La Banque centrale européenne (BCE) est indépendante des États européens. Elle fixe librement la création de la monnaie ainsi que les taux d'intérêt, avantageant ou désavantageant indirectement tel ou tel État (inflation) ce qui peut fragiliser la cohésion européenne comme on l'a vu au moment de la crise grecque ("Grexit").
Des sociétés rejetant l'État
Dans son livre La Société contre l'État, l'ethnologue Pierre Clastres, ayant observé différentes "sociétés premières" d'Amazonie, affirme que ces sociétés n'ignorent pas l'État comme on l'a toujours pensé, mais le rejettent.
Ce sont des sociétés qui font le choix de se passer d'État.
L'histoire des peuples sans histoire [c'est-à-dire géographiquement indépendantes et sans interaction] c'est [...] l'histoire de leur lutte contre l'État.
Pierre Clastres
La Société contre l'État, Paris, Éditions de Minuit, Collection "Critique"
1974
Les "peuples sans histoire" correspondent à ce que Claude Lévi-Strauss appelle les "sociétés froides", qui se préservent de l'interaction avec d'autres, et par conséquent des conflits historiques. Il semblerait alors que les sociétés continuant d'évoluer sans avoir d'État ne connaissent pas les mêmes troubles que les autres et sont plus heureuses (c'est l'un des sens que l'on peut donner à "sans histoire").
Selon Pierre Clastres, les "sociétés premières" n'ont pas besoin de l'État comme juge ou arbitre de leurs conflits. Elles ont des chefs, mais elles les "contrôlent" afin qu'ils ne deviennent pas trop puissants et ne fondent des États. Les guerres elles-mêmes, internes ou extérieures, ont pour fonction d'éloigner le "spectre" de l'État.
En effet, en temps de paix, ces sociétés sont une sorte de "démocratie directe" où société et État se confondent : elles réalisent le rêve de Rousseau.

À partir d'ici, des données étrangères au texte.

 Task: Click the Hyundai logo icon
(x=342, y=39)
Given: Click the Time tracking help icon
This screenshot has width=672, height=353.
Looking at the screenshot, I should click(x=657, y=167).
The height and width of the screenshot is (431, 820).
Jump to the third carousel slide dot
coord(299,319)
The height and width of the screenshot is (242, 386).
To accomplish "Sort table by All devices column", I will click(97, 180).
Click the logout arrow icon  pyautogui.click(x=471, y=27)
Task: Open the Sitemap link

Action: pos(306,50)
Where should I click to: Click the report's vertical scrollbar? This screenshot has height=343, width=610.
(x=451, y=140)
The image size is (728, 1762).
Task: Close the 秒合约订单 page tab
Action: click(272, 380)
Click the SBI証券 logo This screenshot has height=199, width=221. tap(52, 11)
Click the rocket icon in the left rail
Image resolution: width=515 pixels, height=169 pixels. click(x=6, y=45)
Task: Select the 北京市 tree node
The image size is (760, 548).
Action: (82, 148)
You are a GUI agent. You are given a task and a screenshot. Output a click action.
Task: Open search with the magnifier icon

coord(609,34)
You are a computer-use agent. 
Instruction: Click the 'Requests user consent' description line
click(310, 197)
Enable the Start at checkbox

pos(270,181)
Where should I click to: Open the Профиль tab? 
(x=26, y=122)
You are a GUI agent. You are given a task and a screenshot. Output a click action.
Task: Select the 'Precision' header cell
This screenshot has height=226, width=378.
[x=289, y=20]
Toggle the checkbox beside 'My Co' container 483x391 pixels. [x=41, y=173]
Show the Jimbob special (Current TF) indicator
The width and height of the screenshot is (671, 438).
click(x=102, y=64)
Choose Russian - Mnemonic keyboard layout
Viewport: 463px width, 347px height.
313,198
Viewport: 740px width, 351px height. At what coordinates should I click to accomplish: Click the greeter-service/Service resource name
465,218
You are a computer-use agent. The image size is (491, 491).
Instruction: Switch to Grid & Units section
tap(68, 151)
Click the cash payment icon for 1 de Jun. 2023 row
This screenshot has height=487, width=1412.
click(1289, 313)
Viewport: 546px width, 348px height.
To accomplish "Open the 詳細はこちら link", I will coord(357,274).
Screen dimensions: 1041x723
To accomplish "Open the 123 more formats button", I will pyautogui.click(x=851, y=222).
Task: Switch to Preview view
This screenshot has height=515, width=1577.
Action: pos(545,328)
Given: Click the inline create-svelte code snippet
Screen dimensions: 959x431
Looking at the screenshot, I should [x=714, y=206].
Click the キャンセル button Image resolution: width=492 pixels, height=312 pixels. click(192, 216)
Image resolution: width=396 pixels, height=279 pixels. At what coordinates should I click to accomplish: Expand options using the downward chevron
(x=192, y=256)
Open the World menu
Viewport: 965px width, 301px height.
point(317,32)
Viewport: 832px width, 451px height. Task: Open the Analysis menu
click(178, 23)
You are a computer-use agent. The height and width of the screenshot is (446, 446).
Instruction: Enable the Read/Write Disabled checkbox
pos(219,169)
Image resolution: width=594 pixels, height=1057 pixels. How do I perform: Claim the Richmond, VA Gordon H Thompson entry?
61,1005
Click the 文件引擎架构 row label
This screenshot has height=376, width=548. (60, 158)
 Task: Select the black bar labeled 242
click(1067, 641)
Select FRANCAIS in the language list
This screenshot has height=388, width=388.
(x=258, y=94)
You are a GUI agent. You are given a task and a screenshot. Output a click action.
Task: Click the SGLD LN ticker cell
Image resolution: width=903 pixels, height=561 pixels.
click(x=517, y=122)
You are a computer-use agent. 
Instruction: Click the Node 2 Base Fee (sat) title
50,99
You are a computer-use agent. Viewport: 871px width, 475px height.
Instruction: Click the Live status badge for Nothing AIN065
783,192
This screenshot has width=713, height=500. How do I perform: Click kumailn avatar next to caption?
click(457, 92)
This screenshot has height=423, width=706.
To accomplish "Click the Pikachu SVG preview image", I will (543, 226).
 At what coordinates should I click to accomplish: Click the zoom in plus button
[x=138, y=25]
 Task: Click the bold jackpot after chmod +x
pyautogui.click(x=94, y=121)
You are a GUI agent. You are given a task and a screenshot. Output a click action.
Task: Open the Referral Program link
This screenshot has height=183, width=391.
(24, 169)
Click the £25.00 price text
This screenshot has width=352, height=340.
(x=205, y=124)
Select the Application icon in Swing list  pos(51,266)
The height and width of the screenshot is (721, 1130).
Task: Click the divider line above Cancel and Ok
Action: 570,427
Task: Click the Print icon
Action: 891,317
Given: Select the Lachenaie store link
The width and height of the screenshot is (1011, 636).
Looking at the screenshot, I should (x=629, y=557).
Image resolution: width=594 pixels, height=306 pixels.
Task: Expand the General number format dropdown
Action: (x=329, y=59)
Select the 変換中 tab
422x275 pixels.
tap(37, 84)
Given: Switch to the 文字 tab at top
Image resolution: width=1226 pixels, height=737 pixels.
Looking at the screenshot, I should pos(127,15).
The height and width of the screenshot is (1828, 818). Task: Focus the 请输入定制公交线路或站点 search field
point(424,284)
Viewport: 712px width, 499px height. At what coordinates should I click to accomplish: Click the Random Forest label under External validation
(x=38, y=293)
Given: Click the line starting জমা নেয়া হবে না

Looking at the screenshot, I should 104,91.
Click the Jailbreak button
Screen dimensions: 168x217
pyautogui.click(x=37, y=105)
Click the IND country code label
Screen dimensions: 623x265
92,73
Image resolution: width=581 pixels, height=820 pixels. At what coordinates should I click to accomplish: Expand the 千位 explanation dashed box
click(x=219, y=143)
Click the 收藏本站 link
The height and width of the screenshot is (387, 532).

Elles ne sont pas, précise Clastres, "sans État" ou anarchiques (sans ordre), car elles sont suffisamment organisées. Elles représentent ce que Marcel Mauss appelle le "fait social global", sans différenciation de classes ou de métiers, ou encore par la propriété.
Ces sociétés sont pacifiques tant que la forme de l'État ne s'impose pas comme une contrainte par rapport à la vie sociale elle-même. Elles entrent en guerre les unes contre les autres dans la mesure où elles craignent que l'une d'entre elles leur impose le cadre de l'État et donc les opprime et les domine, en détruisant leur équilibre interne.
Les sociétés luttent contre l'État comme contre une menace, à la manière de quelqu'un qui se débat, se défend contre l'angoisse ou contre une maladie dont il pense qu'elle lui sera fatale.
Les "sociétés sans État" sont aujourd'hui extrêmement minoritaires et ne concernent guère que quelques groupes de "chasseurs-cueilleurs" d'Amazonie ou de Nouvelle-Guinée, ou encore le peuple Ayoreo du Paraguay, État où Pierre Clastres avait observé, vers 1970, les Indiens Guayaki, exemple de ce qu'il appelle une "société contre l'État".